Often, impacted teeth are also significantly rotated and require directional forces to “spin” them into correct alignment. Once an impacted and rotated tooth has erupted sufficiently, a second loop button may be bonded to the crown on the side opposite to the original attachment. An elastic chain and rigid hook combination are added to each loop button to produce a rotational couple. (For example, forces directed to the lingual cleat of a molar and also directed mesially to the anterior teeth.) The rigid hook and elastic combination can also be used as a retraction module for the sliding closure of dental segments or for retracting individual teeth. In this scenario, a right-angle bend is made on one end of the rigid hook, and that helix is “hooked over” the archwire or onto a soldered or crimpable hook. The elastic chain is then stretched to a posterior abutment, such as a hook on a molar tube.


The combination of the rigid hook, the loop button, and the spring auxiliary provide simple and predictable solutions for the resolution of impacted and severely rotated teeth. Initiating treatment with a bondable loop button (with a linked rigid hook), placed during routine surgical exposure of an impacted tooth, provides a number of mechanical options:

1) Intermaxillary elastics may be employed from the open loop of the rigid hook to help generate vertical eruptive forces.

2) A preformed spring auxiliary module can be tied to the rigid hook or directly to the loop button to produce vertical and lateral eruptive forces without dependence upon compliance.

3) Two rigid hooks, linked to an elastic chain, may be added to produce lateral “slingshot” forces.6 Upon sufficient eruption of the tooth, any rotations can be resolved by producing a rotational couple using two rigid hooks with elastic chains directing forces in opposite directions. z 

S. Jay Bowman, DMD, MSD is in the private practice of orthodontics in Portage, Mich. He is an adjunct associate professor at St Louis University and the Straightwire instructor at the University of Michigan. He can be reached at [email protected].

Aldo Carano, Dr Odont, MS, Spec Orthod, was in the private practice of orthodontics in Taranto, Italy. He was an adjunct associate professor at Saint Louis University and a visiting professor at the University of Ferrara. ?Deceased.


1. Bowman SJ, Carano A. The monkey hook: An auxiliary for impacted, rotated, and displaced teeth. J Clin Orthod. 2002;36: 375–378.

2. Bowman SJ, Carano A. The Kilroy spring for impacted teeth. J Clin Orthod. 2003;37:683-688.
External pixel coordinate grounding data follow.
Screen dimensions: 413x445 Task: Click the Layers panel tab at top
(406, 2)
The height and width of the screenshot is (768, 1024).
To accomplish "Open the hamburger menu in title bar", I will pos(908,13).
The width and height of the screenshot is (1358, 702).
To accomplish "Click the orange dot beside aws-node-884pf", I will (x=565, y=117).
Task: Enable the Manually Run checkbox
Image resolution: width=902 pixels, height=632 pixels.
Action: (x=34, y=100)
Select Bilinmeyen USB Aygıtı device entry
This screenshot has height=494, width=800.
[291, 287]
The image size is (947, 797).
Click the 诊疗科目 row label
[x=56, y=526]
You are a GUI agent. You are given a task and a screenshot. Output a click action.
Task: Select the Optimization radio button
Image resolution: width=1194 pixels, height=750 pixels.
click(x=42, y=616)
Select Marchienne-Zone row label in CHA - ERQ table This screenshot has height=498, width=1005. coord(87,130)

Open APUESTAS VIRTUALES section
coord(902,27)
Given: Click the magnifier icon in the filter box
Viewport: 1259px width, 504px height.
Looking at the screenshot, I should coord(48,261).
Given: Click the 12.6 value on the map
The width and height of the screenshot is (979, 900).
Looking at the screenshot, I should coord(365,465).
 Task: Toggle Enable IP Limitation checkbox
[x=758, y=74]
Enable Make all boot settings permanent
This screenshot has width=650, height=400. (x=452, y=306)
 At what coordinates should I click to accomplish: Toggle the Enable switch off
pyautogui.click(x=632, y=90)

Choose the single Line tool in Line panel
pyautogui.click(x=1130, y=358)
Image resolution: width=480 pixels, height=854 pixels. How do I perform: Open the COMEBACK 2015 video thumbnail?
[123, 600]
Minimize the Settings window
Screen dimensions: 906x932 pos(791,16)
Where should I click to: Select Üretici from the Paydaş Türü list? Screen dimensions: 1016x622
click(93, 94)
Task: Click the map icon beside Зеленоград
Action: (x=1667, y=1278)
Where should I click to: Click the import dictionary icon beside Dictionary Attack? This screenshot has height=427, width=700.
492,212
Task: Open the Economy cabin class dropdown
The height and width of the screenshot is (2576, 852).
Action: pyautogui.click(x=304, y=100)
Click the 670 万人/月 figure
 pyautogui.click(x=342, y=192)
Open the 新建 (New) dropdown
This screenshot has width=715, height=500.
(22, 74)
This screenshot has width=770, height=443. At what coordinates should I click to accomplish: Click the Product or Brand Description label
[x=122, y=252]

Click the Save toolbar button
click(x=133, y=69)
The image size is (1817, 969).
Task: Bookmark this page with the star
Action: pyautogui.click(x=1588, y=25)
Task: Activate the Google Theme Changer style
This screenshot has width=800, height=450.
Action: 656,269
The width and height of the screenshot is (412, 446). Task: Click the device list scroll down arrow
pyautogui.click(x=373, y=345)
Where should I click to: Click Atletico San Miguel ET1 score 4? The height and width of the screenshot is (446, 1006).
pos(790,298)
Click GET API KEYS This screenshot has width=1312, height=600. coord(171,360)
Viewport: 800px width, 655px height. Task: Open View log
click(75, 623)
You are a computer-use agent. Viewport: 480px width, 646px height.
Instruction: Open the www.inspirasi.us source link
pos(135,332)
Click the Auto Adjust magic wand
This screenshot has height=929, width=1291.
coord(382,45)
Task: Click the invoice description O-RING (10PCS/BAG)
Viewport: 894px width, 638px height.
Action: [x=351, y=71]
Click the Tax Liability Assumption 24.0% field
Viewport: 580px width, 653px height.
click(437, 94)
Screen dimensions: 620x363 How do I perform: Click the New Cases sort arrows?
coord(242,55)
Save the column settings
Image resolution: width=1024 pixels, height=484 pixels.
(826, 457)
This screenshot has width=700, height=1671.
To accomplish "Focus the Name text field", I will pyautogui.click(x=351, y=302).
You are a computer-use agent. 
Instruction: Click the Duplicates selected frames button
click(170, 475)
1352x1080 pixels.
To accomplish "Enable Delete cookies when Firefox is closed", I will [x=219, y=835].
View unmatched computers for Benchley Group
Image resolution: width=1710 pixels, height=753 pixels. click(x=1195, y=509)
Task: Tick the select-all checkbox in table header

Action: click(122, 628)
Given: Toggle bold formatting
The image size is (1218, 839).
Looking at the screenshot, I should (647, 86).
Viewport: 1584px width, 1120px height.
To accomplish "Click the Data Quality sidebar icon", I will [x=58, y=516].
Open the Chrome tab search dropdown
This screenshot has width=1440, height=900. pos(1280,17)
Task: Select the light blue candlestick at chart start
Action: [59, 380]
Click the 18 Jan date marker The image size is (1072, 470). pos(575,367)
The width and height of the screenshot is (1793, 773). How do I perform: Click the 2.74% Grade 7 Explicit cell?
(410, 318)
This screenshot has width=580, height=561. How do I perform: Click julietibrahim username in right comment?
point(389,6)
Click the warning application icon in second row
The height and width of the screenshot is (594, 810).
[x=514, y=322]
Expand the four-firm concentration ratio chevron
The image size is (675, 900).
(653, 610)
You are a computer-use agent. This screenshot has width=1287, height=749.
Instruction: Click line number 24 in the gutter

3. Bowman SJ, Carano A. Short-term, intensive use of the tooth positioner in case finishing. J Clin Orthod. 2002;36: 216–219.

4. Bowman SJ. Fine-tuning case completion with the new Pro-flex positioner. AOAppliances, etc. 2003;7:1­–2.

5. Bowman SJ, Carano A. Improve-ments in pre-adjusted appliances: Butterfly brackets. Good Prac. 2001;2:5–7.

6. Bowman SJ. Canine obedience training. Paper presented at: University Dental Hospital, June 25, 2003; University of Sydney, Sydney, Australia.

Steps in Directing the Eruption of an Impacted Tooth

1. Surgical exposure

2. Direct bonding of a loop button with a linked rigid hook

3. Creation of vertical eruptive forces using intermaxillary elastics from the rigid hook to the opposing arch

4. Creation of vertical eruptive forces using a spring auxiliary tied to the rigid hook or loop button

5. Creation of lateral slingshot eruptive forces using two rigid hooks, with elastic chain linked from the loop button to the teeth adjacent to the impacted tooth

6. Creation of a rotationalcouple with a loop button placed on opposite sides of the tooth, with rigid hooks and elastic directed in opposite directions.